Yep... happens all the time. That is why I cold start an amp like this with an incandescent lamp in series to act as a current limiter. I will tell you what is wrong. You did NOT go back far enough in finding the bad parts. Also some that were not shorted MAY have been degraded. The real problem lies in the driver transistors and the bias regulating circuit and the transistors in that area. This amp has a mass number of components and there are many that if they fail they wipe out a bunch. When you think you have it repaired run it a while with a 150 Watt light bulb in series with the power input cord. Here is your schematic:
Scroll down to the link "Get Manual" and click to download. In the schematic there are over twenty transistors involved with power output and bias stability
. This is one of the most complex amps I have seen. They get voltage capability by having two series banks of transistors to each voltage rail.
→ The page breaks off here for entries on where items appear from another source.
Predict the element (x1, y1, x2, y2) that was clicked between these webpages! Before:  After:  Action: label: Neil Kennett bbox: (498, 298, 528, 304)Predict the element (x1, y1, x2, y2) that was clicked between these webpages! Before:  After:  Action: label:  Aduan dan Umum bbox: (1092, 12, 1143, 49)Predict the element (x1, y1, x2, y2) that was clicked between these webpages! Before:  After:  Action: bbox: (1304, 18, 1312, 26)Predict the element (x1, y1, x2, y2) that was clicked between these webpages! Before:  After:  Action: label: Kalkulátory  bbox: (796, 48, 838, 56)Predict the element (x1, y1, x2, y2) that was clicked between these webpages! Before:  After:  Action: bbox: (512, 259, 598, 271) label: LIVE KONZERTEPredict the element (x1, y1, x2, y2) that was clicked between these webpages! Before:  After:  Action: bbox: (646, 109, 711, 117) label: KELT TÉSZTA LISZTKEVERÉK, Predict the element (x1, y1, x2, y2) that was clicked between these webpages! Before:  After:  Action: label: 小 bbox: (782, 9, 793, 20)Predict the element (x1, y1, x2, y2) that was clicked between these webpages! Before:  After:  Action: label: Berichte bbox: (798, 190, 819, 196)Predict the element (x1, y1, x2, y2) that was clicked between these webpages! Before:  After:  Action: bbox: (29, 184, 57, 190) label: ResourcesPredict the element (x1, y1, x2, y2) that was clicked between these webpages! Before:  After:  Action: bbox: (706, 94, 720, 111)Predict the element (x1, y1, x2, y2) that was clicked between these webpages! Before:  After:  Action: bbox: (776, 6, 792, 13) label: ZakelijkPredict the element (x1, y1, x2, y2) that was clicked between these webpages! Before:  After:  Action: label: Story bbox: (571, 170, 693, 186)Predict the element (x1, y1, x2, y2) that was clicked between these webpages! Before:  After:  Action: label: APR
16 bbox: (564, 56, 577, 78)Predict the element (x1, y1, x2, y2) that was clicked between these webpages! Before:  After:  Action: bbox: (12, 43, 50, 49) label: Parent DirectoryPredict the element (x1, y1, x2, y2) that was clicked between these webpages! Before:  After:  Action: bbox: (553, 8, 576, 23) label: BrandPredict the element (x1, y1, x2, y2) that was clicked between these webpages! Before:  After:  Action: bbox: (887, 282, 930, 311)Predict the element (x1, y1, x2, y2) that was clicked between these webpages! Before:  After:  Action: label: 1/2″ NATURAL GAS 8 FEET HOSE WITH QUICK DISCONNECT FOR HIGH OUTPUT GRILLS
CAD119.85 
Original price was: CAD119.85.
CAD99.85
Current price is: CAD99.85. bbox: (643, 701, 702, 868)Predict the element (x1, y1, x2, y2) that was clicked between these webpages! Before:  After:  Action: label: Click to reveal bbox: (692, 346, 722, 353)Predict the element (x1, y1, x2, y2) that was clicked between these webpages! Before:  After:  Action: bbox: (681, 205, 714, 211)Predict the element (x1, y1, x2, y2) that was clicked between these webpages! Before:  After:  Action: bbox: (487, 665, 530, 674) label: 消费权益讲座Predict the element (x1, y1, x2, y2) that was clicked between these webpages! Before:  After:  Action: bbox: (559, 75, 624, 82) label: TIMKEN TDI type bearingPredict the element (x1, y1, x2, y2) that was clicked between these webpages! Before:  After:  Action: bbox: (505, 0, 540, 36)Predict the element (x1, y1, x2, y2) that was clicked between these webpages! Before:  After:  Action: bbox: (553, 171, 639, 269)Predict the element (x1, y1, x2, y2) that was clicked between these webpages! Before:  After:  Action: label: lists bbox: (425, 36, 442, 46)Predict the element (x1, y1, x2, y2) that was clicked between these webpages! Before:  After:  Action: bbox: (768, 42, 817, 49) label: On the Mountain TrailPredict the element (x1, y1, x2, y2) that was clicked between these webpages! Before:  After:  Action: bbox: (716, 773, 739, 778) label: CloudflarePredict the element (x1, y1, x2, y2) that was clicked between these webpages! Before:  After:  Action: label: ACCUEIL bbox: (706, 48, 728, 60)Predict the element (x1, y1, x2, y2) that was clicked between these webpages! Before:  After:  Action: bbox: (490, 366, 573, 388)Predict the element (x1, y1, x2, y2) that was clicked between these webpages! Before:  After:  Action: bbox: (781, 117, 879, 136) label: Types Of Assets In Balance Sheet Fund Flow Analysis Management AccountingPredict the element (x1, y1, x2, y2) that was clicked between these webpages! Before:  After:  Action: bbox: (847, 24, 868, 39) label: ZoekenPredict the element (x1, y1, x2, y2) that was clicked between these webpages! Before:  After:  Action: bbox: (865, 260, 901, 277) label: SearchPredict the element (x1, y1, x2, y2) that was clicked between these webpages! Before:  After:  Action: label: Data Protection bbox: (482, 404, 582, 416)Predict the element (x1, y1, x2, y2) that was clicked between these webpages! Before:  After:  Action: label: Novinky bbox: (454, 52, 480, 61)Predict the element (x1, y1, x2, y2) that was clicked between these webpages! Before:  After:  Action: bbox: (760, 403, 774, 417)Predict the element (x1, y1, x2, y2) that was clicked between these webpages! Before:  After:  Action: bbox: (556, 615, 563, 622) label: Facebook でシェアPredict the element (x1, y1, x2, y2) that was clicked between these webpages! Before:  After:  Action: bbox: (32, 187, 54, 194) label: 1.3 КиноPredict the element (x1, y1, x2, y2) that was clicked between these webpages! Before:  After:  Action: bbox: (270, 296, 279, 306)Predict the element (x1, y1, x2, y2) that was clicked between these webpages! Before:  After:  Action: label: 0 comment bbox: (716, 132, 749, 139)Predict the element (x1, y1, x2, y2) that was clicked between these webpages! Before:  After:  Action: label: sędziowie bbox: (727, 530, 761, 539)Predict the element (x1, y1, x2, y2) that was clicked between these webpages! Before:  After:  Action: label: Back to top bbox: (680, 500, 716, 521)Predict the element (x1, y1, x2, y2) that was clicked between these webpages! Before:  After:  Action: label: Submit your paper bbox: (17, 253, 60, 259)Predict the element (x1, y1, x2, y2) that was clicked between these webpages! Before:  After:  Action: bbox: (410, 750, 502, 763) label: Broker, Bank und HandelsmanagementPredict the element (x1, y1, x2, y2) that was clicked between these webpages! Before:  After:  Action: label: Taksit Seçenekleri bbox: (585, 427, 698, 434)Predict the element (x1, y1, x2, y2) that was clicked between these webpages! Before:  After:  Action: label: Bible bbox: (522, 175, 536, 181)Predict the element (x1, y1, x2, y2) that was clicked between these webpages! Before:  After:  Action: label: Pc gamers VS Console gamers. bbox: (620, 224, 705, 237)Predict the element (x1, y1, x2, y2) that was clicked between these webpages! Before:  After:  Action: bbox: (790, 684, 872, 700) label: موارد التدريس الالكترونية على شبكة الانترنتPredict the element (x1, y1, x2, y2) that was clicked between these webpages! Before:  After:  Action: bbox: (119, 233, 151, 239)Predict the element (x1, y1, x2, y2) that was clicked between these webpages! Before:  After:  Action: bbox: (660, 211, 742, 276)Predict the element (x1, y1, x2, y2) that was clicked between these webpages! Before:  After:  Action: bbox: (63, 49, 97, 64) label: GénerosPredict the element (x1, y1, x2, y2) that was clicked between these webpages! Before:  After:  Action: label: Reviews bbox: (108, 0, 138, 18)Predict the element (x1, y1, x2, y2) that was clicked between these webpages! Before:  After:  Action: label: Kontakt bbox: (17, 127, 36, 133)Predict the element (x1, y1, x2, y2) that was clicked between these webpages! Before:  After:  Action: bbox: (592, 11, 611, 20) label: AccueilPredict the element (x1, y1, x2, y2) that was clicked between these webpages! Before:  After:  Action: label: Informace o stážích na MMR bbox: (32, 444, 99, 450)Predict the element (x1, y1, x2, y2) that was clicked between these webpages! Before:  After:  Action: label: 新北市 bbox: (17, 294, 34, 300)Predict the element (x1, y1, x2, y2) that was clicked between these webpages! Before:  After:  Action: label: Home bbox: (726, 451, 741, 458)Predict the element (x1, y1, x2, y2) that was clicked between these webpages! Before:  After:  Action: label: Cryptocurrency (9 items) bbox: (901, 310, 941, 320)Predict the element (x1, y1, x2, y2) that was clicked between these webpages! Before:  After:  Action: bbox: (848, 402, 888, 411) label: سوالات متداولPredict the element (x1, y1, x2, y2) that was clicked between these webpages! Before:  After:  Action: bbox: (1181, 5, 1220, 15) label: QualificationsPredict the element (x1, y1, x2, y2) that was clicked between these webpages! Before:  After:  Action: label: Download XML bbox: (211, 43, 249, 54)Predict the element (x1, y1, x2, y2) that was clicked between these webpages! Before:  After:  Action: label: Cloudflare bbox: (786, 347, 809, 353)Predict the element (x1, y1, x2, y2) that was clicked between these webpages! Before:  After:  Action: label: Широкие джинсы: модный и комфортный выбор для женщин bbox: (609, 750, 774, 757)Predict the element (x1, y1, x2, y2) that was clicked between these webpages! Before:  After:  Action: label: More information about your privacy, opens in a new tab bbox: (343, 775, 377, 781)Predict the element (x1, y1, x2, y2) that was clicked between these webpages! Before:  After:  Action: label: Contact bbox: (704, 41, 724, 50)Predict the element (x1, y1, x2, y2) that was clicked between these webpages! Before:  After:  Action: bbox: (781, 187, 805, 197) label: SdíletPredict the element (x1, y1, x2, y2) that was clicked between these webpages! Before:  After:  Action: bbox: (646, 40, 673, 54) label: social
The biasing network is a nightmare!!! Pot R28 sets the rest bias which you measure between J5-1 and J5-2 which is 1/3 of the rest current across a total of .4 ohms... whatever it is supposed to be. Q3, Q7, Q16 and Q17 are ALL real critical to the biasing as well as the smaller Q12 and Q13 and all the others. The problem when you have a feedback amplifier is if any of these components are sick, the feedback will still attempt to balance the amp even though it sloowly fries other parts. Frankly, this is going to be a miserable one to fix. Use the light bulb trick and a Variac. There are a few voltages marked n the schematic USE THEM TO CHECK the operation. When certain transistors go, they will take a bunch with them... NOTICE the FUSIBLE resistors up near the rails a couple stages back... need to check all of those and replace with IDENTICAL ones if they are blown or way off value. There are a lot of Zener diodes that ALL need to be checked as they afect the bias levels. You will need nearly full voltage during checking which really makes it tough. With the light bulb if too much current is drawn from the line the light will light absorbing the power line voltage. The light should remain off when repaired AND voltages should be near what is shown on the schematic. I would expect to see half the rail voltage across each of the sets within the banks when at idle. Good luck... from an electrical engineer with 50 years exp.